Spendenübergabe in Frankenberg: Schülervertreter und Lehrer von Edertalschule, Ortenbergschule und Burgwaldschule übergaben 11 111,11 Euro an Vertreter der „Aktion Hessen hilft“. © nh

Schüler der Edertalschule, der Ortenbergschule und der Burgwaldschule haben bei einer gemeinsamen Aktion in den vergangenen Wochen zusammen 11.111,11 Euro gesammelt, die sie dem gemeinnützigen Verein „Aktion Hessen hilft“ übergeben haben.

Frankenberg – Das Geld, das die drei Frankenberger Schulen zusammengetragen haben, ist für humanitäre Hilfen in der Ukraine bestimmt. Der Verein wurde 1991 als Schülerinitiative gegründet.

Man habe nicht tatenlos zusehen wollen, wie ein souveräner Staat angegriffen werde, dessen Entfernung gerade einmal zwei Flugstunden betrage, erläuterte der Schulsprecher der Edertalschule, Hendrik Brand, die Spendenaktion.

„In Form eines Briefes samt Elternspende haben alle drei Schulen Gelder für die Menschen in der Ukraine gesammelt. Insgesamt kamen 11.111,11 Euro zusammen“, berichtete die Schulsprecherin der Ortenbergschule, Zeynep Kizilarslan. „Die Briefe, die Kinder und Eltern erreichten, waren ein voller Erfolg. Zudem gilt mein Dank auch unserer Schülerzeitung, die ebenfalls einen Beitrag geleistet hat“, sagte Karim Belgacem, Schulsprecher der Burgwaldschule.
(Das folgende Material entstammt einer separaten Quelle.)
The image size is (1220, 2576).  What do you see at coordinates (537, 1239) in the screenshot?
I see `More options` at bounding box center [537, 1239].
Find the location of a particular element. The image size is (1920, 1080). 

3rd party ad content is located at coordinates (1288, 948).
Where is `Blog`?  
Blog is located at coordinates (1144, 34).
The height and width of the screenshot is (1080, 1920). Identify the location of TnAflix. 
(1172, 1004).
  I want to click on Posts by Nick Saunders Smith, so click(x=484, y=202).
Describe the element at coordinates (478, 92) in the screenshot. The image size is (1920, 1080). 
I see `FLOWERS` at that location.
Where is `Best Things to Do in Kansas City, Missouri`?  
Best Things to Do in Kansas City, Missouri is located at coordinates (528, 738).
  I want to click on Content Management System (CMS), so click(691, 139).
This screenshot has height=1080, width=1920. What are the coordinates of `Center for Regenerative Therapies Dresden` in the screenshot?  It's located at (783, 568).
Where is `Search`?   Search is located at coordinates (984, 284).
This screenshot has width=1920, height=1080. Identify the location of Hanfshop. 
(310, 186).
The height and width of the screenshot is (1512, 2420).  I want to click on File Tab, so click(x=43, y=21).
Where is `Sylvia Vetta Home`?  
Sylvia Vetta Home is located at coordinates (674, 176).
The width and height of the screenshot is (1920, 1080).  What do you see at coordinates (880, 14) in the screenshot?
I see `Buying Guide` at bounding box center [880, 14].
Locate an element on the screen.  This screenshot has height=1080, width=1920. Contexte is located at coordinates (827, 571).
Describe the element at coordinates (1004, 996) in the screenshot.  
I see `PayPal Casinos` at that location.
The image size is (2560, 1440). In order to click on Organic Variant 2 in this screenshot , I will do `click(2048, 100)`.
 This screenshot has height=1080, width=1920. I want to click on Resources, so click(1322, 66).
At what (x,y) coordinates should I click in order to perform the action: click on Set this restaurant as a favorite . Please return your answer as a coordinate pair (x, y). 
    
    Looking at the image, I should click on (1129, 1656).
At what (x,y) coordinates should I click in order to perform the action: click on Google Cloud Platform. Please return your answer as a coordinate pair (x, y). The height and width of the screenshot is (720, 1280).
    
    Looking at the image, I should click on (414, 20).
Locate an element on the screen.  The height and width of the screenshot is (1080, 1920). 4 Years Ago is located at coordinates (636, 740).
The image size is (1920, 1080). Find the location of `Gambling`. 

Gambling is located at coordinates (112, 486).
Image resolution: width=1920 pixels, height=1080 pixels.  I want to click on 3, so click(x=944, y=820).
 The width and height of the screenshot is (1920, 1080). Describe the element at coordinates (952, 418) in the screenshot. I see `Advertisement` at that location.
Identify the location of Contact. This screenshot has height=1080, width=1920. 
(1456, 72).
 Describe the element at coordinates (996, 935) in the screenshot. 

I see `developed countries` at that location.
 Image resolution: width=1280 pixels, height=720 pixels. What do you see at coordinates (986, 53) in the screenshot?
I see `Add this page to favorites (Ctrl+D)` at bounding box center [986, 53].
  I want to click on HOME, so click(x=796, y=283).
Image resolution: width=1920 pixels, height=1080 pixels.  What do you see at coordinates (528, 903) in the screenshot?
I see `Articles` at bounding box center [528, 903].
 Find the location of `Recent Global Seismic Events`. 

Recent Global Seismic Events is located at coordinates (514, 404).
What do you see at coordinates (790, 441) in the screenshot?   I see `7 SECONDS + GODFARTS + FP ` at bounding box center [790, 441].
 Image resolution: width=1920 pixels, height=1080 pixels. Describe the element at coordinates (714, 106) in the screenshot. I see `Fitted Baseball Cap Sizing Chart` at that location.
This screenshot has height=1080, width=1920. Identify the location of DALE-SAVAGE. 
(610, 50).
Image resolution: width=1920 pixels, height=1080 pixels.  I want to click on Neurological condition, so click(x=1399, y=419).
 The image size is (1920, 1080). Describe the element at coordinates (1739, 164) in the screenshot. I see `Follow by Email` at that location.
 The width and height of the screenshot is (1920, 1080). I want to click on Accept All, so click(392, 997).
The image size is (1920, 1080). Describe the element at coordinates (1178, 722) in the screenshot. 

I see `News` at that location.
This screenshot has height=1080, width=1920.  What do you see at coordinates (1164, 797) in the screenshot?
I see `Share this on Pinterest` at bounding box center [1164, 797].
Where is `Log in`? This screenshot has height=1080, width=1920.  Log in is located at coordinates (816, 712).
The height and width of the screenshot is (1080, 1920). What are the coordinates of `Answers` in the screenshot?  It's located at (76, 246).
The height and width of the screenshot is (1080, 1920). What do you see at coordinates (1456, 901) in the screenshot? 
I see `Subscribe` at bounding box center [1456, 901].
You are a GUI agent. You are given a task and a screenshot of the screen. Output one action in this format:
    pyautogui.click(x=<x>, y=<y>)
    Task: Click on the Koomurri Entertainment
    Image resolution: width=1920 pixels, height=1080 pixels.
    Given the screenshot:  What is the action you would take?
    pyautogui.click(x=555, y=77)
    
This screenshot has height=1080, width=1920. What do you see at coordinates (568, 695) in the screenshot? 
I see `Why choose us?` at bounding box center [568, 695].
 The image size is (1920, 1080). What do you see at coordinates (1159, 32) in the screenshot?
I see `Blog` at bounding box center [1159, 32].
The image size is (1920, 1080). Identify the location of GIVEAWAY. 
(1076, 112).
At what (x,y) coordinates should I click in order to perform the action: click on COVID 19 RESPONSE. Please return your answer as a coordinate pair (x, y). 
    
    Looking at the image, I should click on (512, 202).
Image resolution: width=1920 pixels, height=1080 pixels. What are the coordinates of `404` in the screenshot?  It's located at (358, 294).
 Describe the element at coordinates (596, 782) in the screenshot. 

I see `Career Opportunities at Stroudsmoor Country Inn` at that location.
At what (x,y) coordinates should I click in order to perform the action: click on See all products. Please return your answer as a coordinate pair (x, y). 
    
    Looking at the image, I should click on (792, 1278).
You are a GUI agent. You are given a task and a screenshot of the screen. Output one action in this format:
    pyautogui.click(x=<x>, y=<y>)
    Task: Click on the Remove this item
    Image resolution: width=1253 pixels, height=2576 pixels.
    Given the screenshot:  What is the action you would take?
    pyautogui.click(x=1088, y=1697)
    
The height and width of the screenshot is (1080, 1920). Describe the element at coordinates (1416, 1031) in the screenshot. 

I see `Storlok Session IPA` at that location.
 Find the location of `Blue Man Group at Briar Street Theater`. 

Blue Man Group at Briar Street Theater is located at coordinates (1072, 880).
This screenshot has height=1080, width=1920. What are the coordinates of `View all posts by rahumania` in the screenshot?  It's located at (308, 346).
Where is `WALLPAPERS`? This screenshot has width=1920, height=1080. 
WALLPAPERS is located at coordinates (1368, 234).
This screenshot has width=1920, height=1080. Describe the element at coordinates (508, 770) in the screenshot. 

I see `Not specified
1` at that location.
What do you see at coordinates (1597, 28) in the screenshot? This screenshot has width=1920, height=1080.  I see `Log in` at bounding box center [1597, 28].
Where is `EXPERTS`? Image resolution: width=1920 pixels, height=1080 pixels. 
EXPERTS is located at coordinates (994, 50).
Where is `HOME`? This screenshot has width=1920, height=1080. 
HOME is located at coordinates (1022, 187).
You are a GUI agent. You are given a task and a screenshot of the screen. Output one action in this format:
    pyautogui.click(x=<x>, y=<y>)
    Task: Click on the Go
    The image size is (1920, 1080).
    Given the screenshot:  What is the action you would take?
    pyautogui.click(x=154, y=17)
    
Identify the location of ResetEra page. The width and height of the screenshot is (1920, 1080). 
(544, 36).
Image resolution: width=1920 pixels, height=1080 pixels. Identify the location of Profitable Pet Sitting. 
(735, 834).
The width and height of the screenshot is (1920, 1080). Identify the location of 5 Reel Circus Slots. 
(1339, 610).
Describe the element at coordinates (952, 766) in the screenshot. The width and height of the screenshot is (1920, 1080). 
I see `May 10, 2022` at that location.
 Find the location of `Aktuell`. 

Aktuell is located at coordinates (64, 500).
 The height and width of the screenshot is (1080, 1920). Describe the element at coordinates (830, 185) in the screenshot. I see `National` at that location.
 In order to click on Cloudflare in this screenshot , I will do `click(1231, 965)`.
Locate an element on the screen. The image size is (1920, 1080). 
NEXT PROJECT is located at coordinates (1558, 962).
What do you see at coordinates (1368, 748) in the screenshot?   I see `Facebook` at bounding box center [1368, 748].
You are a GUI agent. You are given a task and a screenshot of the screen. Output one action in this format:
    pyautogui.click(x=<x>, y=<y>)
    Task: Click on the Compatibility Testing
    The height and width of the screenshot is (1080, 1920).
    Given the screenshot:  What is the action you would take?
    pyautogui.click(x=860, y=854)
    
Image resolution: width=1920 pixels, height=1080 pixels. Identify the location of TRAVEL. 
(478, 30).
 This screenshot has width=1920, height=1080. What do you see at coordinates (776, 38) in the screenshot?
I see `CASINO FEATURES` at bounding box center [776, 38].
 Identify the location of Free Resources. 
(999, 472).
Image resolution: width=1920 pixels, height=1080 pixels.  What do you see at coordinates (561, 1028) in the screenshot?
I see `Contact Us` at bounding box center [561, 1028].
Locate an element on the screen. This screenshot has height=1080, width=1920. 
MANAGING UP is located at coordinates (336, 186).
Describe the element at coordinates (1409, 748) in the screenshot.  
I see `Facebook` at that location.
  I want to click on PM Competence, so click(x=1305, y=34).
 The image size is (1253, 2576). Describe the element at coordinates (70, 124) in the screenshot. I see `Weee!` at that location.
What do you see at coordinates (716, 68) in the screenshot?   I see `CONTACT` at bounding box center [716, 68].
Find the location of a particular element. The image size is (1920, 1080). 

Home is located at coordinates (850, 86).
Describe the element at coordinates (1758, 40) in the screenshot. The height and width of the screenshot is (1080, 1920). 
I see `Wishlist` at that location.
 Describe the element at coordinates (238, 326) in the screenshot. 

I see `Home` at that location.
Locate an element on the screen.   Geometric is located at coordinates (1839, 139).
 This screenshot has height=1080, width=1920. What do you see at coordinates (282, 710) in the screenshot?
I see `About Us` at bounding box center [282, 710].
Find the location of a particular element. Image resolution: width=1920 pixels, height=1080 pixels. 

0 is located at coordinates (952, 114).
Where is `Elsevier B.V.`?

Der Vorsitzende der „Aktion Hessen hilft“, Tobias Greilich, besuchte die Initiatoren der Spendenaktion in Frankenberg und sprach „ein ganz großes Dankeschön“ an die drei Schülervertretungen aus und lobte die großartige, interschulische Zusammenarbeit. Er berichtete, dass bereits mehrere Hilfskonvois, beladen mit Hilfsgütern – Medikamenten, Schlafsäcken und Lebensmitteln – nach Lemberg und Kiew im Westen der Ukraine gefahren seien.

Die Aktion habe gezeigt, dass den Schülern der Frieden am Herzen liege. Manche Klassen haben durch den Verkauf von Gebäck die Einnahmen gesteigert – das Ende könne sich sehen lassen, sagte Hendrik Brand.

„Wir freuen uns, dass unsere Idee auf einen solchen Anklang traf und sind überwältigt von der Resonanz der Schülerschaft, die sich für das Wohl der Ukrainer wie auch den Frieden in Europa einsetzt. Diese Kollegialität und Empathie ist bemerkenswert. Danke an alle, die uns unterstützt haben!“, resümieren die drei Schulsprecher.